My difficulty is in instantiating this JWTVerifier object using the data recovered in the JWKS rather than using a public/private key pair as indicated in the example above as I wish to avoid placing private keys on our resource servers.

Any help would be appreciated.

Kind regards,
Aitzol

Sources:

julian.canada · September 3, 2018, 5:31pm

Hey aitzol.casado. I think you should do something like this in order to verify the JWT signature.

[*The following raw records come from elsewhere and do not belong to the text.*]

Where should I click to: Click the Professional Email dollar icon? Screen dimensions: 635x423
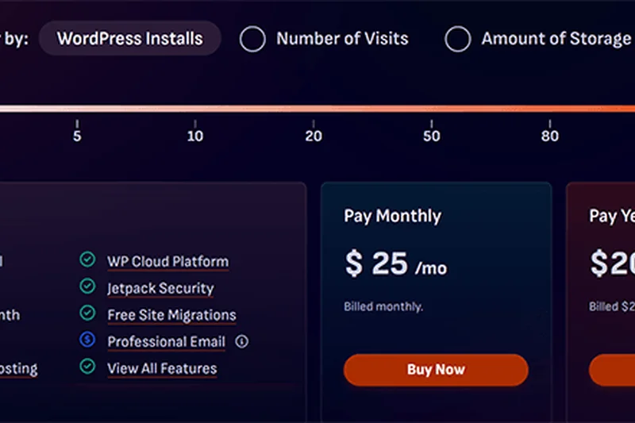87,341
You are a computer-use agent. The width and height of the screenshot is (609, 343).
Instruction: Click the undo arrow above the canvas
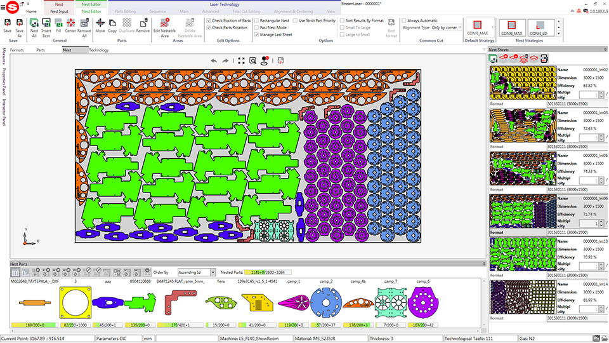pyautogui.click(x=214, y=60)
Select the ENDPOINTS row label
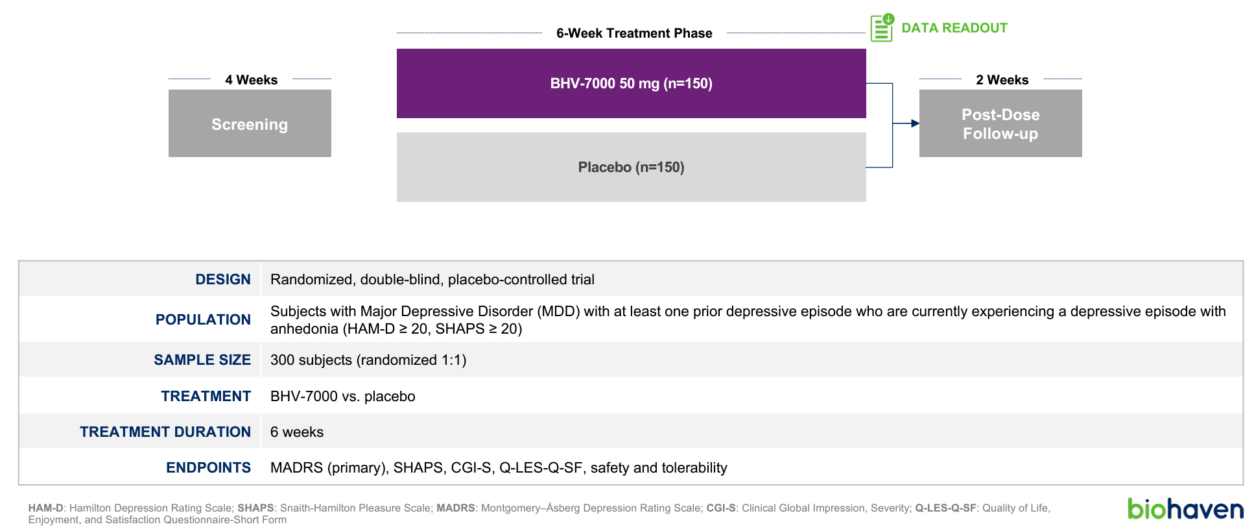This screenshot has height=531, width=1254. 208,468
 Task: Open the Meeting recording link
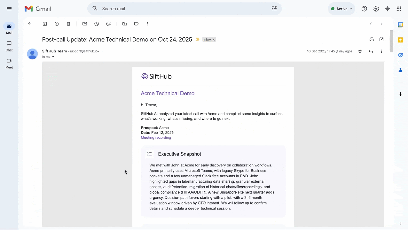(156, 137)
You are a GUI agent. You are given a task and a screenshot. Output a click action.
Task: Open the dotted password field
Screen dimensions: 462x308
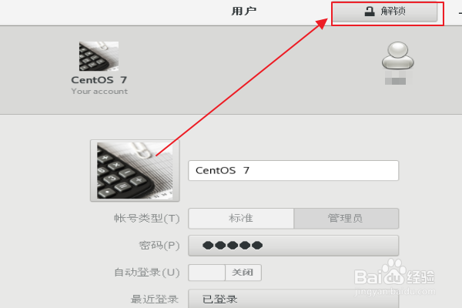tap(293, 246)
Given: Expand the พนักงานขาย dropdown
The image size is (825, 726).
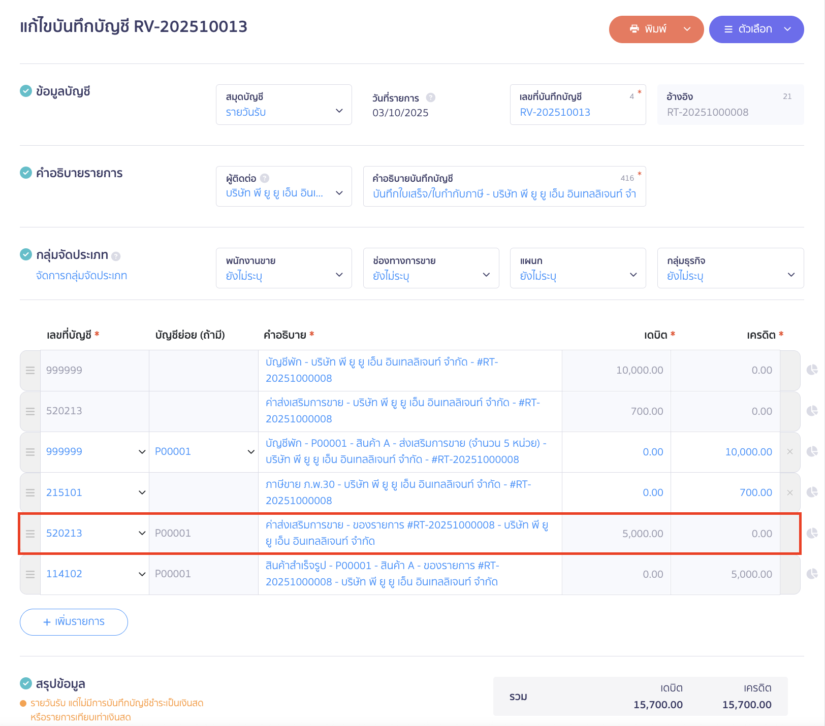Looking at the screenshot, I should tap(283, 269).
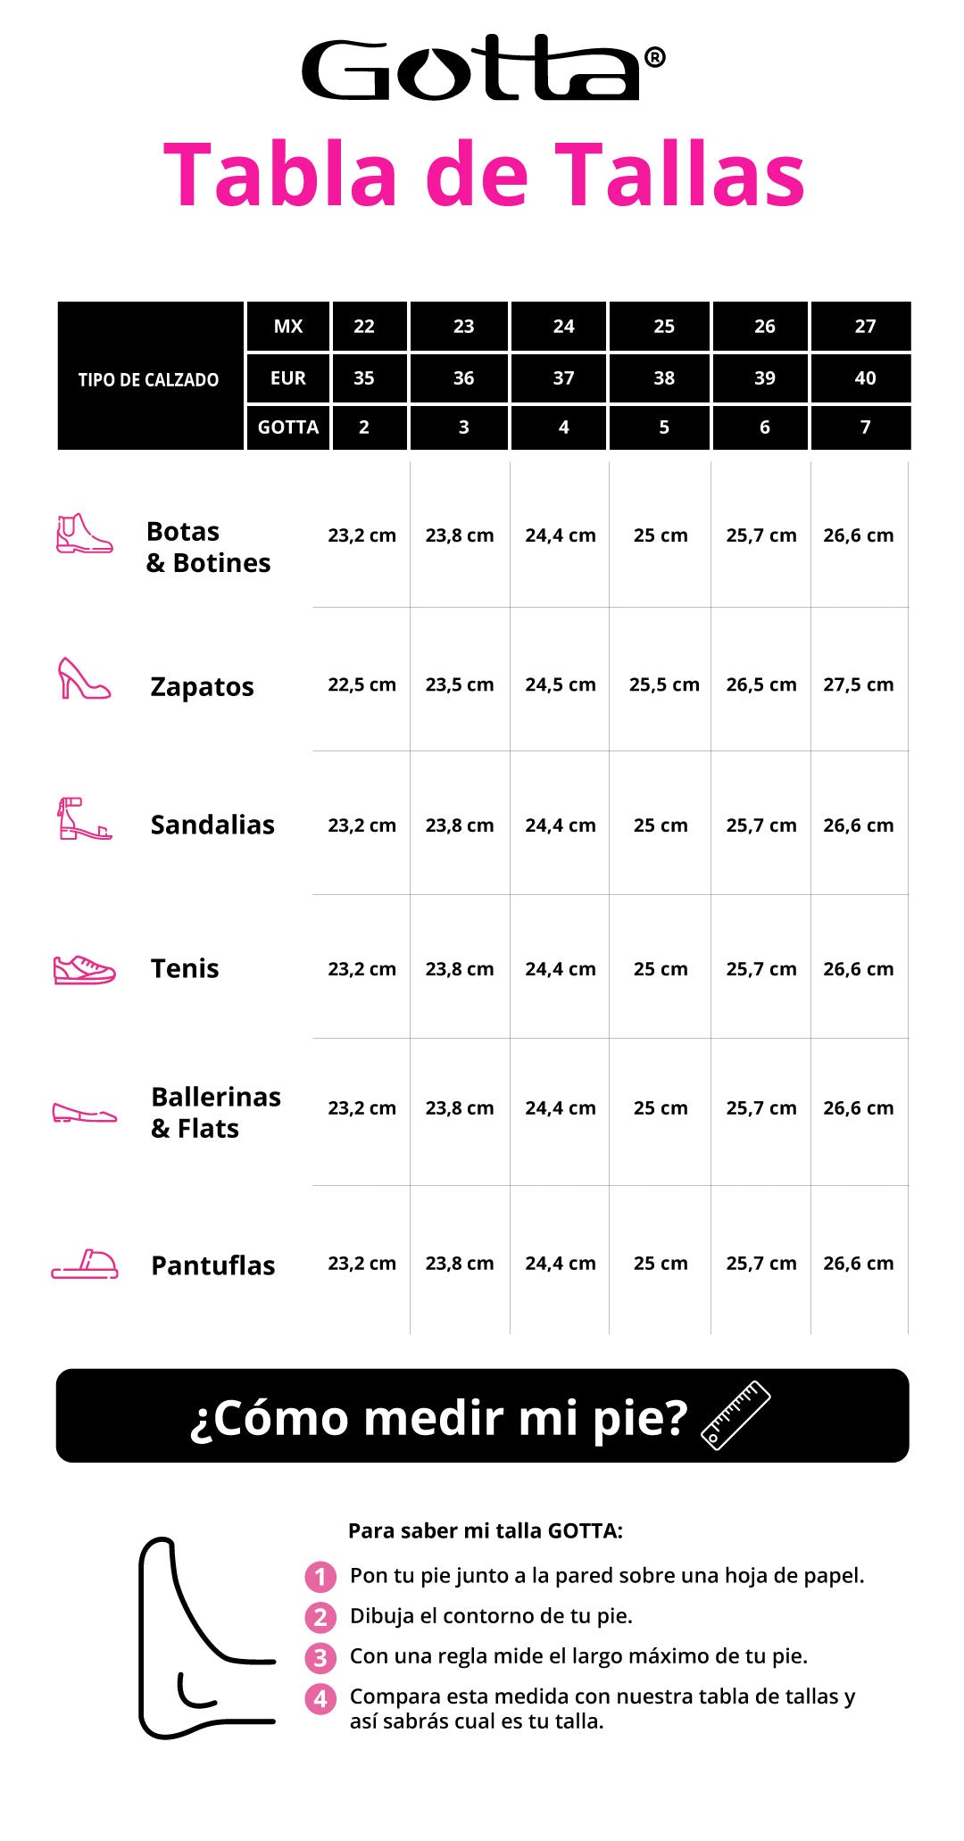This screenshot has height=1841, width=964.
Task: Click the GOTTA row label cell
Action: click(288, 427)
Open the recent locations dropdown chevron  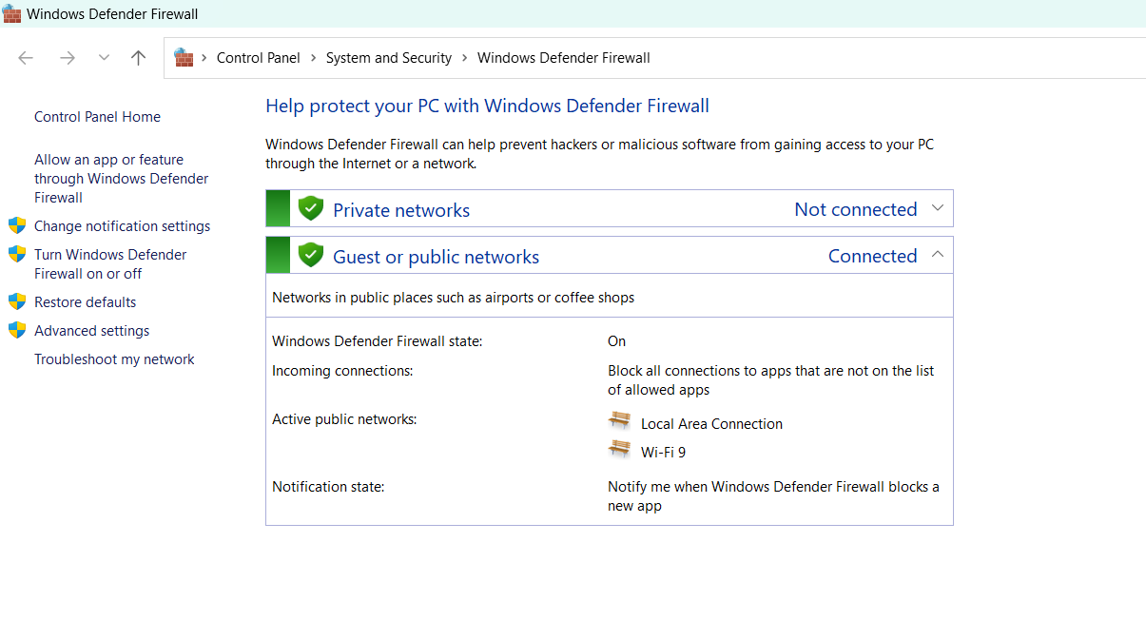pos(104,58)
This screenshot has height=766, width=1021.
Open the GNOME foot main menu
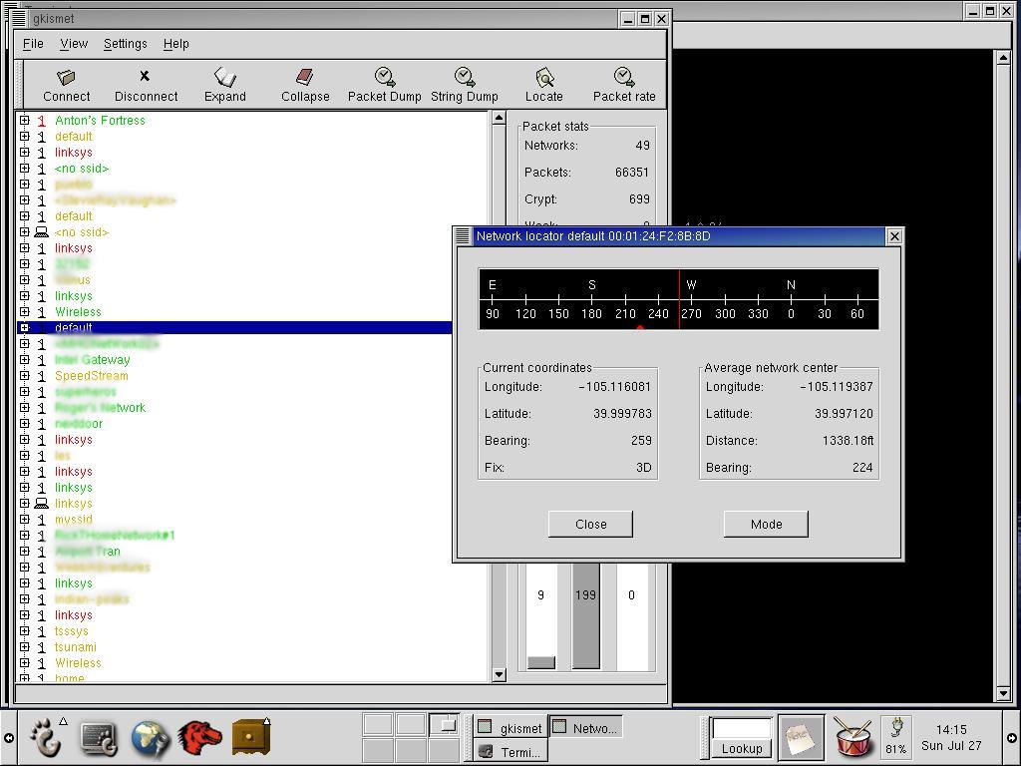tap(45, 737)
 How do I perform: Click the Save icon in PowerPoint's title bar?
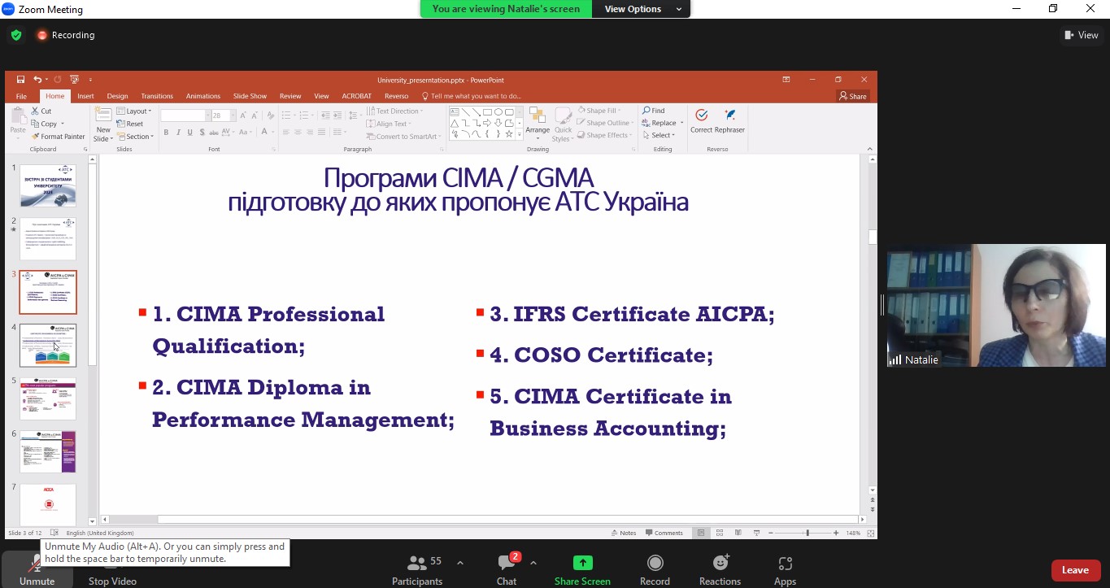pyautogui.click(x=21, y=80)
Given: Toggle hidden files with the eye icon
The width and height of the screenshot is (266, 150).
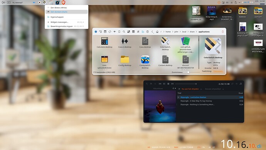Looking at the screenshot, I should coord(114,32).
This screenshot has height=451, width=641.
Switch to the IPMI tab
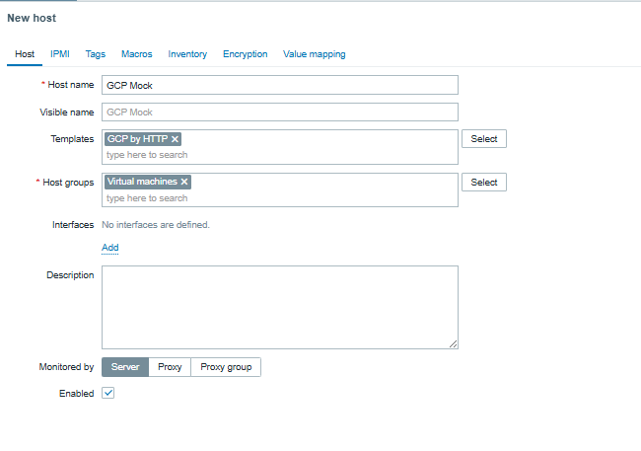60,54
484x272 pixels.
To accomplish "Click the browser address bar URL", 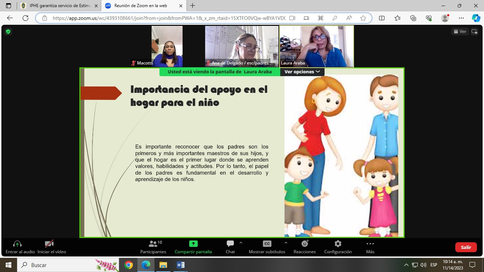I will (169, 18).
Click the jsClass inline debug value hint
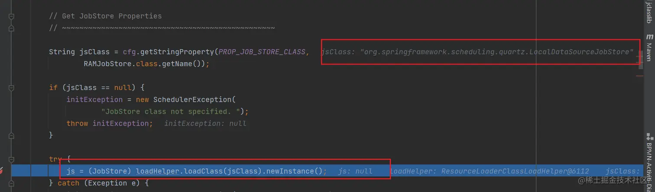The image size is (655, 192). [476, 52]
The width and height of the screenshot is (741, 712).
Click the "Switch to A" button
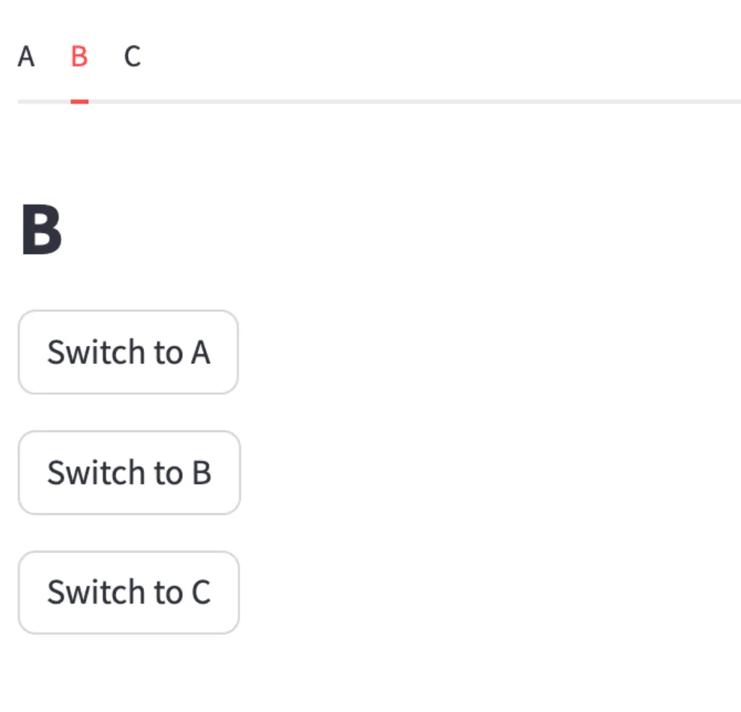click(128, 352)
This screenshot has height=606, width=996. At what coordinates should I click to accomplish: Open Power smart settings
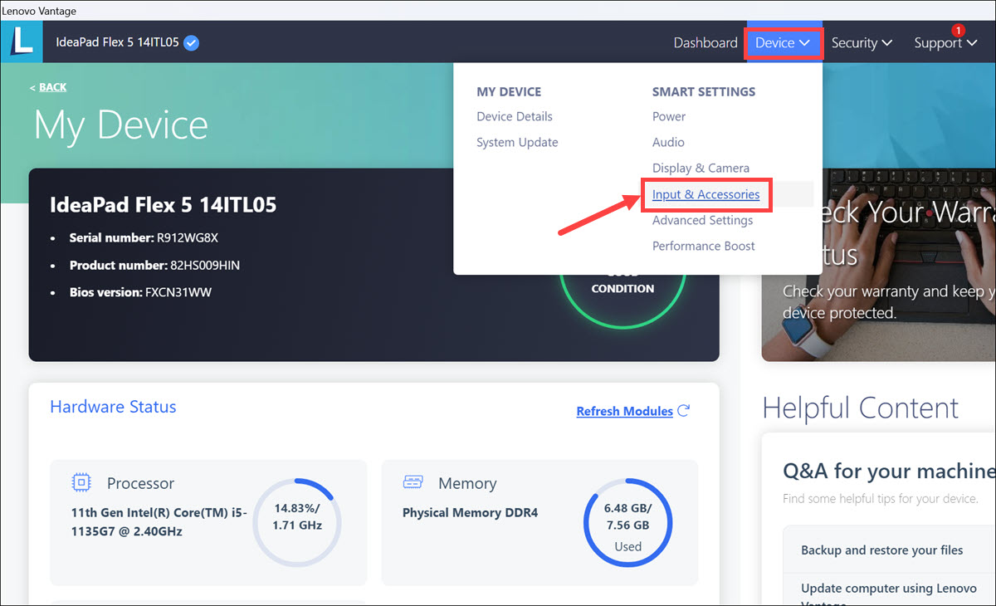668,116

 DecodedJWT jwt = JWT.decode(token);        
 JwkProvider provider = new UrlJwkProvider("https://<your-domain>auth0.com/.well-known/jwks.json");
 Jwk jwk = provider.get(jwt.getKeyId());
 Algorithm algorithm = Algorithm.RSA256((RSAPublicKey) jwk.getPublicKey(),null);

 algorithm.verify(jwt);

rrr · February 13, 2019, 5:35am

Please let me know below is a correct way to verify the token (including expiration and claims):

private String issuer = https://your-domain.auth0.com/;

DecodedJWT decodedJwt = JWT.decode(accessToken);
JwkProvider jwkProvider = new JwkProviderBuilder(issuer).build();
Jwk jwk = jwkProvider.get(decodedJwt.getKeyId());
Algorithm algorithm = Algorithm.RSA256((RSAPublicKey) jwk.getPublicKey(), null);

Verification verifier = JWT.require(algorithm);
verifier.build().verify(decodedJwt);

I’m still learning, I’d appreciate any comments.
Thank you

konrad.sopala · August 29, 2019, 10:59am

Hey there!

Sorry for such huge delay in response! We’re doing our best in providing you with best developer support experience out there, but sometimes our bandwidth is not enough comparing to the number of incoming questions.

Wanted to reach out to know if you still require further assistance?